» Reading passage
Development of DHODH inhibitors incorporating virtual screening, pharmacophore modeling, fragment-based optimization methods, ADMET, molecular docking, molecular dynamics, PCA analysis, and free energy landscape

The overexpression of dihydroorotate dehydrogenase (DHODH) in various malignant tumor cells is significantly associated with ferroptosis, making DHODH inhibition a promising strategy for cancer therapy. In this study, we employed an integrated approach to screen and optimize DHODH inhibitor candidates. First, virtual screening of the FDA-approved drug library identified 20 potential compounds (with the positive control AG-636 as a benchmark, docking score: 133.166). Subsequent pharmacophore modeling (ROC curve value >0.8) further narrowed the candidates to six compounds, which underwent fragment displacement optimization. All optimized compounds were evaluated for absorption, distribution, metabolism, excretion, and toxicity (ADMET) properties. Molecular docking identified compounds 65:[(4S)-2,2-dimethyl-1,3-dioxolan-4-yl]methyl 3-(4-{[(2S)-2-hydroxypropyl]oxy}phenyl) (docking score: 197.362) and 66: [(4S)-2,2-dimethyl-1,3-dioxolan-4-yl]methyl 4-(4-{[(2S)-2-hydroxypropyl]oxy}phenyl) (docking score: 202.623) as high-affinity candidates. Molecular dynamics (MD) simulations, principal component analysis (PCA), and free energy landscape (FEL) analyses confirmed stable binding conformations for both compounds. Notably, compound 66: [(4S)-2,2-dimethyl-1,3-dioxolan-4-yl]methyl 4-(4-{[(2S)-2-hydroxypropyl]oxy}phenyl) exhibited minimal conformational changes, suggesting superior binding stability. This study advances compound 66: [(4S)-2,2-dimethyl-1,3-dioxolan-4-yl]methyl 4-(4-{[(2S)-2-hydroxypropyl]oxy}phenyl) as a promising DHODH inhibitor candidate through a multimodal workflow integrating structure-based pharmacophore design, fragment optimization, ADMET profiling, and advanced molecular simulations, providing a novel avenue for DHODH-targeted antitumor therapies.

» Data under study
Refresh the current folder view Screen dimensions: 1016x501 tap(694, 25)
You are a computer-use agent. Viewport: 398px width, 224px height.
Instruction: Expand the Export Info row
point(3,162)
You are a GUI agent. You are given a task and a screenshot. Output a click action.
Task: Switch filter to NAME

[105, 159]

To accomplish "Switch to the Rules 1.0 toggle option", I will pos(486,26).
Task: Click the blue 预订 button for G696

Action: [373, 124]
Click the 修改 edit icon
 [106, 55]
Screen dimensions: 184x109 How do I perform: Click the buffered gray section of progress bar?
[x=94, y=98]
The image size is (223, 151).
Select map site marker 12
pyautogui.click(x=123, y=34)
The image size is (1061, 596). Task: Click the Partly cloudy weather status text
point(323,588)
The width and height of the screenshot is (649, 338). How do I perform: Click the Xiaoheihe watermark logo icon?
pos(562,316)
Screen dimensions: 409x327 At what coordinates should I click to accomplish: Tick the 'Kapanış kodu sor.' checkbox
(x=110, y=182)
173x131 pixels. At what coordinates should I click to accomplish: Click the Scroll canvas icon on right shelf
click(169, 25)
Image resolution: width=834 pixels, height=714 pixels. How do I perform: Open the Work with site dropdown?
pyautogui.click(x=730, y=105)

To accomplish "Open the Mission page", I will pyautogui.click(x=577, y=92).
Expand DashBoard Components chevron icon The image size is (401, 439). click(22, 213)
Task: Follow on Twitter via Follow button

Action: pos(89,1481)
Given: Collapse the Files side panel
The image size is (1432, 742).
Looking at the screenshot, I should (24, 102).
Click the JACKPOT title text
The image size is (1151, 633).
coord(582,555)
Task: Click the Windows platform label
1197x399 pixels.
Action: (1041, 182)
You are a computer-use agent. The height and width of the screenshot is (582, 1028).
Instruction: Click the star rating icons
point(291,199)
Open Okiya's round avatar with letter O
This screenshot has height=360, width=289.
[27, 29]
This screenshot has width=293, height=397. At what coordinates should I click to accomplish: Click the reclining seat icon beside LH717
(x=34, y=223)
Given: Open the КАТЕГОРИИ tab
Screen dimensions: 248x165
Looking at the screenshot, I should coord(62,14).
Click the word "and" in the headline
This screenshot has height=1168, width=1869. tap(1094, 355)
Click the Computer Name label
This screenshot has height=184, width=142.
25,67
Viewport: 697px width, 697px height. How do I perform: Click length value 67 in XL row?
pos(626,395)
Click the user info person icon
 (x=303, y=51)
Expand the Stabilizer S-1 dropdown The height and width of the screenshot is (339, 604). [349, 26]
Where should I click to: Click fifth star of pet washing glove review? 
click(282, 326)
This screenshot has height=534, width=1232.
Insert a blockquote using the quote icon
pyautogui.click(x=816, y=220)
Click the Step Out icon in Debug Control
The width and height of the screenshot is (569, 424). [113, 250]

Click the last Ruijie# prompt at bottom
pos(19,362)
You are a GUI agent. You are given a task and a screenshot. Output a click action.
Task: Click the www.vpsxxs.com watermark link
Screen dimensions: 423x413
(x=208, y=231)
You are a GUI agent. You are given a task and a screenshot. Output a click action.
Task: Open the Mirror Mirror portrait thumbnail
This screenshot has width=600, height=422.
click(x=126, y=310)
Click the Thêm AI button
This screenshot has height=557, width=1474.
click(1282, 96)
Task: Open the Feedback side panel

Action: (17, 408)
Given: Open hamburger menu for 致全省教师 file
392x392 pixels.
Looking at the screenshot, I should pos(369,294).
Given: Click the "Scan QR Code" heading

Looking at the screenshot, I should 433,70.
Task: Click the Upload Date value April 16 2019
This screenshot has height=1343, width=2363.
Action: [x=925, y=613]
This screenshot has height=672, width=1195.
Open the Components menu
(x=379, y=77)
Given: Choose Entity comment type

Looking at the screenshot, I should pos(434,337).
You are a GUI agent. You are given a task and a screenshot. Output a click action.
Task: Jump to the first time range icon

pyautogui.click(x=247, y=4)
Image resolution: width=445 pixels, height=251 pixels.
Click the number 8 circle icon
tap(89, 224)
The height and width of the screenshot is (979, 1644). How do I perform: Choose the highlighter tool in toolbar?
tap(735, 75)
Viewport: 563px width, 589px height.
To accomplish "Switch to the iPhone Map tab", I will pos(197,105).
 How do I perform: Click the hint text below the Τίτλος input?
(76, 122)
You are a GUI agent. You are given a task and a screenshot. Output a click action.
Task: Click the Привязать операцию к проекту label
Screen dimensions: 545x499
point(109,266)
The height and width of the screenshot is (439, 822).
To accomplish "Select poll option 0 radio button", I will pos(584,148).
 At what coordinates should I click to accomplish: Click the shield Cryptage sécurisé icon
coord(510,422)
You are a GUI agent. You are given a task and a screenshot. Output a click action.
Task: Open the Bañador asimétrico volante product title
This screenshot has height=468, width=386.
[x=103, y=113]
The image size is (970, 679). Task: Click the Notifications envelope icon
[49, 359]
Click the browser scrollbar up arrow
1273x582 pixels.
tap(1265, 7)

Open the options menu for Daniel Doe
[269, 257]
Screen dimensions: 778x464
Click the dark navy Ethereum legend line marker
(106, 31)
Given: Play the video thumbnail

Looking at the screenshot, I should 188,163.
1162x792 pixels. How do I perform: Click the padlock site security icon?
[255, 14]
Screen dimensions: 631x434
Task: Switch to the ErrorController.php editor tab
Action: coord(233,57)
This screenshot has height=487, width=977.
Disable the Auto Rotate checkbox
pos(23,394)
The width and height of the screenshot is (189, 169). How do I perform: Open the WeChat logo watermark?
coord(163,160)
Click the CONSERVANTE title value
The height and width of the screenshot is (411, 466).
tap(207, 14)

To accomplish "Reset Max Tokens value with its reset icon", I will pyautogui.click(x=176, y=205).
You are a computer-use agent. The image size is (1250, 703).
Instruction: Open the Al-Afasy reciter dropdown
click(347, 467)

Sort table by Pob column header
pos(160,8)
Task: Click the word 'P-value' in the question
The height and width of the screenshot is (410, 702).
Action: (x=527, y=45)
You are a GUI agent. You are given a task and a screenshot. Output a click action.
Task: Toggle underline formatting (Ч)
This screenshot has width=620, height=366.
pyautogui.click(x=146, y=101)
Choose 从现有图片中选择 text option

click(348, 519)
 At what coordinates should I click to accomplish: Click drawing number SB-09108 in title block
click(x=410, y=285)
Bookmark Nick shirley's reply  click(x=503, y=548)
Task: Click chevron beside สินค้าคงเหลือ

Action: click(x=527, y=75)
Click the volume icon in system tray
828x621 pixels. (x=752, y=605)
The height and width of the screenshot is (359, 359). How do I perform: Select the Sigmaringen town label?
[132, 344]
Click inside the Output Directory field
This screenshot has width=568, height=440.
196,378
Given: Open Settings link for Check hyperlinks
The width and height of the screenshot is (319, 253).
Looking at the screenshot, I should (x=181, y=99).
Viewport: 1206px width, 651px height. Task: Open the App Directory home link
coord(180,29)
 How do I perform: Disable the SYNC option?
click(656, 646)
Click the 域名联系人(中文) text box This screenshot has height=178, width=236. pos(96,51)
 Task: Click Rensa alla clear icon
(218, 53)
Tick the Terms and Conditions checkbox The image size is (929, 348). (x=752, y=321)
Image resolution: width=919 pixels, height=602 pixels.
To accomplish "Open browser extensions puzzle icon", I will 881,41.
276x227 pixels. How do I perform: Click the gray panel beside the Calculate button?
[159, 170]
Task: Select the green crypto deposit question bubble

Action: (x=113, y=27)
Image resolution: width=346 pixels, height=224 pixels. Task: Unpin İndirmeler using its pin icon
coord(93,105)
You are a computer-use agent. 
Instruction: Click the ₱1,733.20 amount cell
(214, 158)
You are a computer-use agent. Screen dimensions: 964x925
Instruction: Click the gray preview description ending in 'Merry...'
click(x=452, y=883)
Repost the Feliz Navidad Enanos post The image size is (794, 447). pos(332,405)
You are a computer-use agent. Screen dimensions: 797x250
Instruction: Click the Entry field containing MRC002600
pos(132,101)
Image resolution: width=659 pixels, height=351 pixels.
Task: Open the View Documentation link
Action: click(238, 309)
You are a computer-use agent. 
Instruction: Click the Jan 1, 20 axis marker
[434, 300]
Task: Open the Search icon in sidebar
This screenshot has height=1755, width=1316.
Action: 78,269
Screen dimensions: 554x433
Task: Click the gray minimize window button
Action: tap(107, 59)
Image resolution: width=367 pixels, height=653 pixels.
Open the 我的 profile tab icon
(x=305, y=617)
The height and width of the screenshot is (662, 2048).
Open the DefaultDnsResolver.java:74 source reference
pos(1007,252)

» Assigned task
According to the abstract on DHODH inhibitor development, why does compound 66 stand out as the stronger candidate over compound 65? Answer in one to three sentences.

» Output for this exercise
Both compounds showed stable binding conformations in the MD, PCA, and FEL analyses, but compound 66 exhibited minimal conformational changes, which suggests superior binding stability. It also had the higher docking score, 202.623 versus 197.362 for compound 65.